Kleinmariazell is a district of Altenmarkt an der Triesting in the Wienerwald, Lower Austria, Austria.

Geography
Kleinmariazell is located north of Altenmarkt in a side valley of the Triesting in the direction of Klausen-Leopoldsdorf.
The cloister lies on an old pilgrim's trail, the Via Sacra from Vienna to Mariazell.

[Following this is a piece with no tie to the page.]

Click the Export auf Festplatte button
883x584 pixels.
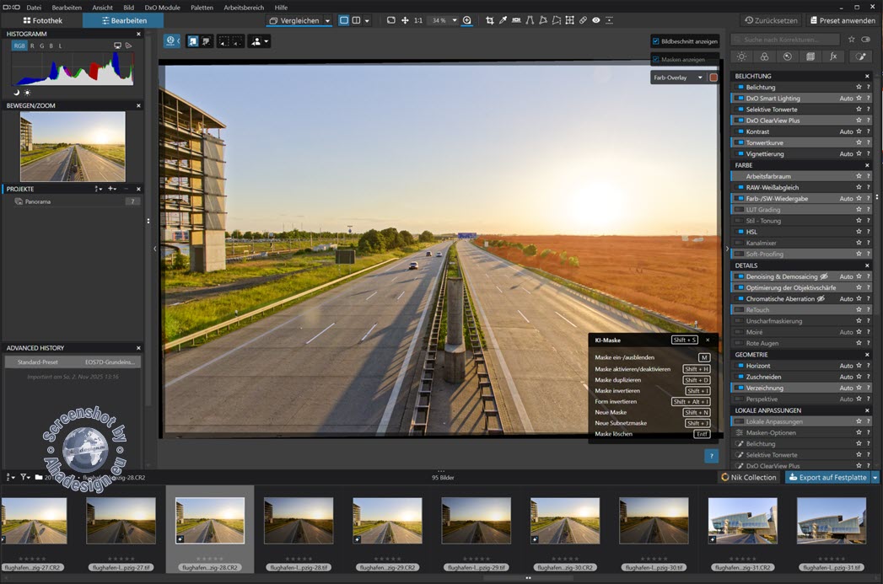click(826, 477)
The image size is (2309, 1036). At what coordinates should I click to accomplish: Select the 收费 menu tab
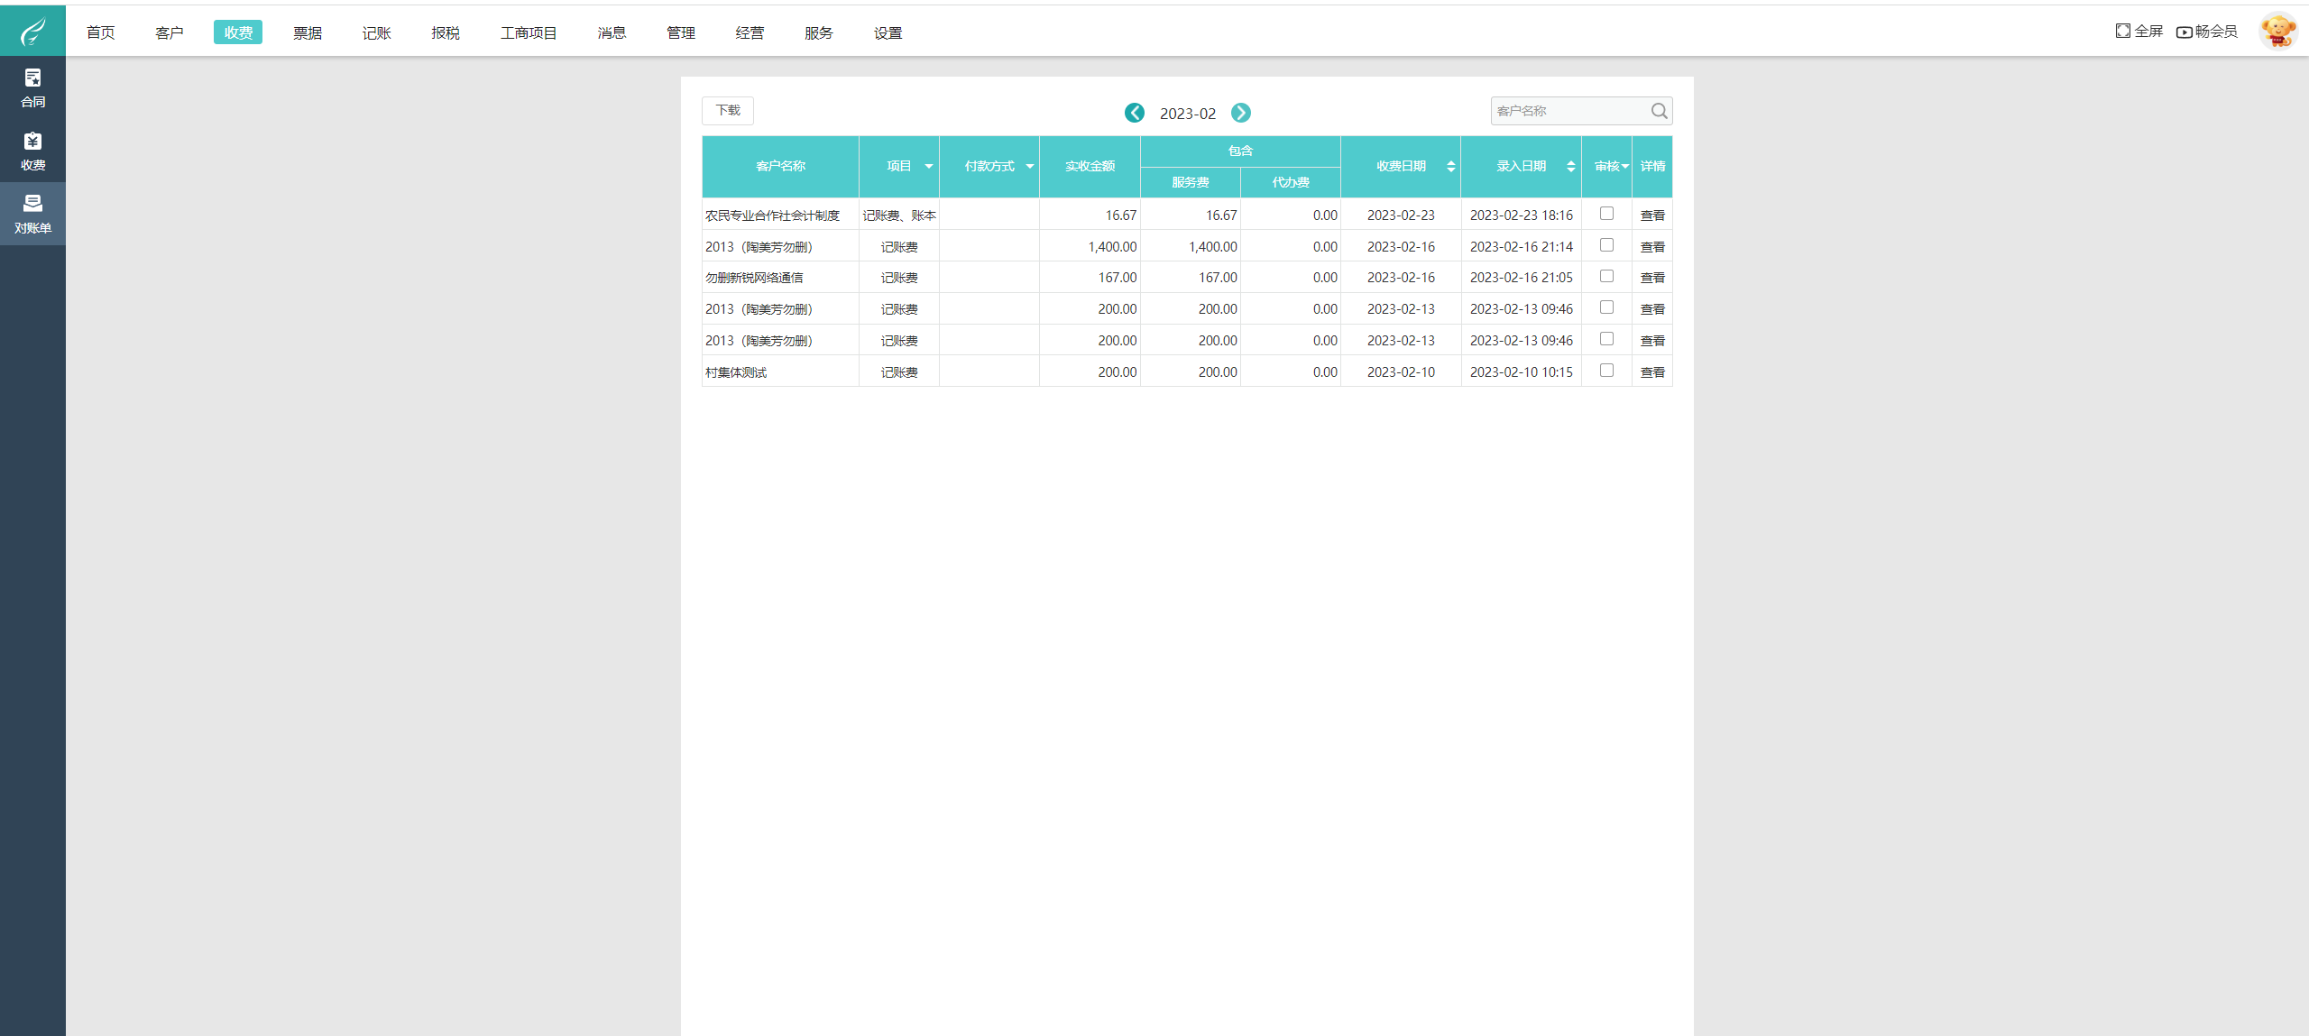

The community, as well as the cloister, is described and referred to as Mariazell in Austria (as opposed to Mariazell in Styria), Klein-Mariazell Monastery, or Klein-Mariazell Abbey.  Aside from a few houses on the street and an inn, it is made up exclusively of the historic cloister buildings.

History
History of Kleinmariazell:

1134 or 1136- The church and cloister were founded by Heinrich and Rapoto of Schwarzburg-Nöstach as well as the Babenberg Margrave Leopold III the Holy of Austria as Cella Sancte Marie, a Benedictine cloister. 
1782- The cloister is dissolved in the course of the Josphine Reforms and falls into decay.
1825– The cloister and its lands are put up for auction. Many owners follow, and the cloister is turned into a palace. The former monastery church becomes the local parish church.
1998– After a general renovation by the Archdiocese of Vienna with public and private support, the church is returned its original purpose.
2005– Near the church complex an apartment annex is built to hold, among others, 8 priests.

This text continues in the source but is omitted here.